►

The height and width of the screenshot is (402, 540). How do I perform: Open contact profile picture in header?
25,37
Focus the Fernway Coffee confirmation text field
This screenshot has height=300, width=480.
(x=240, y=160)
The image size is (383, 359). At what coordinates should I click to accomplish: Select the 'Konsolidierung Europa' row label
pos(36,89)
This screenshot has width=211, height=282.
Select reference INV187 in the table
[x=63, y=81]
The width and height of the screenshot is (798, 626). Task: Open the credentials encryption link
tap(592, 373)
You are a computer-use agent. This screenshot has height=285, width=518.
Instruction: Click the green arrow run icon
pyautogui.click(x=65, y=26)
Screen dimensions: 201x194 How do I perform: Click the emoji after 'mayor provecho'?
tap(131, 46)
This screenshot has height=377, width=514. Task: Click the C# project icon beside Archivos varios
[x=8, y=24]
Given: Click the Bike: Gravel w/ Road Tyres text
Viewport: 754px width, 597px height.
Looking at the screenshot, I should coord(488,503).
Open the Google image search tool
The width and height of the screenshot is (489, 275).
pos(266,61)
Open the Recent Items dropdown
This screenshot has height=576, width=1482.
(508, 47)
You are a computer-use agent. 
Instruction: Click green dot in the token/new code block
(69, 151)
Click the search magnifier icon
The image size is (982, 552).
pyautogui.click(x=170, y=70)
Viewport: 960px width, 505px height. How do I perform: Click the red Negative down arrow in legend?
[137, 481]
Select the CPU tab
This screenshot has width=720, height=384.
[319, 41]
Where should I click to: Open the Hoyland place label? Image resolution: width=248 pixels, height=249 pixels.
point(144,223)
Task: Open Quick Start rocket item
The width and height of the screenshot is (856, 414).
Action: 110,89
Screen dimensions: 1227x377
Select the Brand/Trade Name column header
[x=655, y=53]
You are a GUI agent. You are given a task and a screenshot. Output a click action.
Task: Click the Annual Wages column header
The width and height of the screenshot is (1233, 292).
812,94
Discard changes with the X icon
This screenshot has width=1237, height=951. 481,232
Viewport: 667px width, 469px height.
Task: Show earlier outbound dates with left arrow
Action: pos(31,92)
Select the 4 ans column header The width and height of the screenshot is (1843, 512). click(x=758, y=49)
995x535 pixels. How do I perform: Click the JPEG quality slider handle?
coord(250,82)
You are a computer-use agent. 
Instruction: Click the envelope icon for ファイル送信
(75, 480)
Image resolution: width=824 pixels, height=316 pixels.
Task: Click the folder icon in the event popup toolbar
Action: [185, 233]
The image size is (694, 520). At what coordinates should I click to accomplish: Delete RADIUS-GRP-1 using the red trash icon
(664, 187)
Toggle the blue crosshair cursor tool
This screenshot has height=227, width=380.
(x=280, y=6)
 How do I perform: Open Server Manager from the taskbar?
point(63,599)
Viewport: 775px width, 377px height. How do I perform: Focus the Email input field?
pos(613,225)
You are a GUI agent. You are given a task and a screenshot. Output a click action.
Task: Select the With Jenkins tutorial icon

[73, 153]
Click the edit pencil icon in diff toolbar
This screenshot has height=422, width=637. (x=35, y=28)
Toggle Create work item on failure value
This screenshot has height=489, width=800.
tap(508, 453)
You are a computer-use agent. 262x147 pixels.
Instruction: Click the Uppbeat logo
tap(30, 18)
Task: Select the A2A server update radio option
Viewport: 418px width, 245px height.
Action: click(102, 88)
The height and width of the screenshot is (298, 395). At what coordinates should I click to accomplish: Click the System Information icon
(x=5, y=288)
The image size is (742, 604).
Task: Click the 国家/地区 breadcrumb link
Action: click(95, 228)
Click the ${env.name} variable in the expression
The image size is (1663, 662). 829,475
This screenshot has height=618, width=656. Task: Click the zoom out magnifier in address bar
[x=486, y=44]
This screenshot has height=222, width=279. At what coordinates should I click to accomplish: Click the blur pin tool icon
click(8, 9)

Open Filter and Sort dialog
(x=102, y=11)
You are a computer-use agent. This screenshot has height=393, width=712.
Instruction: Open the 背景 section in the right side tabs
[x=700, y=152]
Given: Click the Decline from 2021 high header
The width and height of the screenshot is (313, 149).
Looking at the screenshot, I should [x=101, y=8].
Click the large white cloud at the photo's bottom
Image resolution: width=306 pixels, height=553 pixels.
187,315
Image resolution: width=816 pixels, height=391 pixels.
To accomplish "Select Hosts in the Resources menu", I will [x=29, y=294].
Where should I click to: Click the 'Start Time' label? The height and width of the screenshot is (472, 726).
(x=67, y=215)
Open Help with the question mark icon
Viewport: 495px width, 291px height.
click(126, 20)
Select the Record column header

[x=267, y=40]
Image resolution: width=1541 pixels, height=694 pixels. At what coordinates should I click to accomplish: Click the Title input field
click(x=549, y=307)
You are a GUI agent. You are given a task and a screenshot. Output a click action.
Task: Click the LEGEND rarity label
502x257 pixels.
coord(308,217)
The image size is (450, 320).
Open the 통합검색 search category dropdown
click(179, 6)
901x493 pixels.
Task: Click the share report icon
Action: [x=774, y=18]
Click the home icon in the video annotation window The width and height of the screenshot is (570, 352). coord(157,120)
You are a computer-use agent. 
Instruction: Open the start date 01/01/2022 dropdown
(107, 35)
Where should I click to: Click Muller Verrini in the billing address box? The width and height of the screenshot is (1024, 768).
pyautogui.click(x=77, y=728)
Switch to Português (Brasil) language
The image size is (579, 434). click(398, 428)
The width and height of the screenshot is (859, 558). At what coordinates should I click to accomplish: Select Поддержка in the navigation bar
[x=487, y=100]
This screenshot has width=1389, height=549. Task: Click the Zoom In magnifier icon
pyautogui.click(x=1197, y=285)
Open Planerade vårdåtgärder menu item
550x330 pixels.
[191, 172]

◄

# EXERCISE OBJECTIVE
Retype all the data, changing nothing.

# REPLY TO THE TASK
The height and width of the screenshot is (402, 540). How do I perform: Open contact profile picture in header?
25,37
Focus the Fernway Coffee confirmation text field
This screenshot has height=300, width=480.
(x=240, y=160)
The image size is (383, 359). At what coordinates should I click to accomplish: Select the 'Konsolidierung Europa' row label
pos(36,89)
This screenshot has width=211, height=282.
Select reference INV187 in the table
[x=63, y=81]
The width and height of the screenshot is (798, 626). Task: Open the credentials encryption link
tap(592, 373)
You are a computer-use agent. This screenshot has height=285, width=518.
Instruction: Click the green arrow run icon
pyautogui.click(x=65, y=26)
Screen dimensions: 201x194 How do I perform: Click the emoji after 'mayor provecho'?
tap(131, 46)
This screenshot has height=377, width=514. Task: Click the C# project icon beside Archivos varios
[x=8, y=24]
Given: Click the Bike: Gravel w/ Road Tyres text
Viewport: 754px width, 597px height.
Looking at the screenshot, I should coord(488,503).
Open the Google image search tool
The width and height of the screenshot is (489, 275).
pos(266,61)
Open the Recent Items dropdown
This screenshot has height=576, width=1482.
(508, 47)
You are a computer-use agent. 
Instruction: Click green dot in the token/new code block
(69, 151)
Click the search magnifier icon
The image size is (982, 552).
pyautogui.click(x=170, y=70)
Viewport: 960px width, 505px height. How do I perform: Click the red Negative down arrow in legend?
[137, 481]
Select the CPU tab
This screenshot has width=720, height=384.
[319, 41]
Where should I click to: Open the Hoyland place label? Image resolution: width=248 pixels, height=249 pixels.
point(144,223)
Task: Open Quick Start rocket item
The width and height of the screenshot is (856, 414).
Action: 110,89
Screen dimensions: 1227x377
Select the Brand/Trade Name column header
[x=655, y=53]
You are a GUI agent. You are given a task and a screenshot. Output a click action.
Task: Click the Annual Wages column header
The width and height of the screenshot is (1233, 292).
812,94
Discard changes with the X icon
This screenshot has width=1237, height=951. 481,232
Viewport: 667px width, 469px height.
Task: Show earlier outbound dates with left arrow
Action: pos(31,92)
Select the 4 ans column header The width and height of the screenshot is (1843, 512). click(x=758, y=49)
995x535 pixels. How do I perform: Click the JPEG quality slider handle?
coord(250,82)
You are a computer-use agent. 
Instruction: Click the envelope icon for ファイル送信
(75, 480)
Image resolution: width=824 pixels, height=316 pixels.
Task: Click the folder icon in the event popup toolbar
Action: [185, 233]
The image size is (694, 520). At what coordinates should I click to accomplish: Delete RADIUS-GRP-1 using the red trash icon
(664, 187)
Toggle the blue crosshair cursor tool
This screenshot has height=227, width=380.
(x=280, y=6)
 How do I perform: Open Server Manager from the taskbar?
point(63,599)
Viewport: 775px width, 377px height. How do I perform: Focus the Email input field?
pos(613,225)
You are a GUI agent. You are given a task and a screenshot. Output a click action.
Task: Select the With Jenkins tutorial icon

[73, 153]
Click the edit pencil icon in diff toolbar
This screenshot has height=422, width=637. (x=35, y=28)
Toggle Create work item on failure value
This screenshot has height=489, width=800.
tap(508, 453)
You are a computer-use agent. 262x147 pixels.
Instruction: Click the Uppbeat logo
tap(30, 18)
Task: Select the A2A server update radio option
Viewport: 418px width, 245px height.
Action: click(102, 88)
The height and width of the screenshot is (298, 395). At what coordinates should I click to accomplish: Click the System Information icon
(x=5, y=288)
The image size is (742, 604).
Task: Click the 国家/地区 breadcrumb link
Action: click(95, 228)
Click the ${env.name} variable in the expression
The image size is (1663, 662). 829,475
This screenshot has height=618, width=656. Task: Click the zoom out magnifier in address bar
[x=486, y=44]
This screenshot has height=222, width=279. At what coordinates should I click to accomplish: Click the blur pin tool icon
click(8, 9)

Open Filter and Sort dialog
(x=102, y=11)
You are a computer-use agent. This screenshot has height=393, width=712.
Instruction: Open the 背景 section in the right side tabs
[x=700, y=152]
Given: Click the Decline from 2021 high header
The width and height of the screenshot is (313, 149).
Looking at the screenshot, I should [x=101, y=8].
Click the large white cloud at the photo's bottom
Image resolution: width=306 pixels, height=553 pixels.
187,315
Image resolution: width=816 pixels, height=391 pixels.
To accomplish "Select Hosts in the Resources menu", I will [x=29, y=294].
Where should I click to: Click the 'Start Time' label? The height and width of the screenshot is (472, 726).
(x=67, y=215)
Open Help with the question mark icon
Viewport: 495px width, 291px height.
click(126, 20)
Select the Record column header

[x=267, y=40]
Image resolution: width=1541 pixels, height=694 pixels. At what coordinates should I click to accomplish: Click the Title input field
click(x=549, y=307)
You are a GUI agent. You are given a task and a screenshot. Output a click action.
Task: Click the LEGEND rarity label
502x257 pixels.
coord(308,217)
The image size is (450, 320).
Open the 통합검색 search category dropdown
click(179, 6)
901x493 pixels.
Task: Click the share report icon
Action: [x=774, y=18]
Click the home icon in the video annotation window The width and height of the screenshot is (570, 352). coord(157,120)
You are a computer-use agent. 
Instruction: Open the start date 01/01/2022 dropdown
(107, 35)
Where should I click to: Click Muller Verrini in the billing address box? The width and height of the screenshot is (1024, 768).
pyautogui.click(x=77, y=728)
Switch to Português (Brasil) language
The image size is (579, 434). click(398, 428)
The width and height of the screenshot is (859, 558). At what coordinates should I click to accomplish: Select Поддержка in the navigation bar
[x=487, y=100]
This screenshot has width=1389, height=549. Task: Click the Zoom In magnifier icon
pyautogui.click(x=1197, y=285)
Open Planerade vårdåtgärder menu item
550x330 pixels.
[191, 172]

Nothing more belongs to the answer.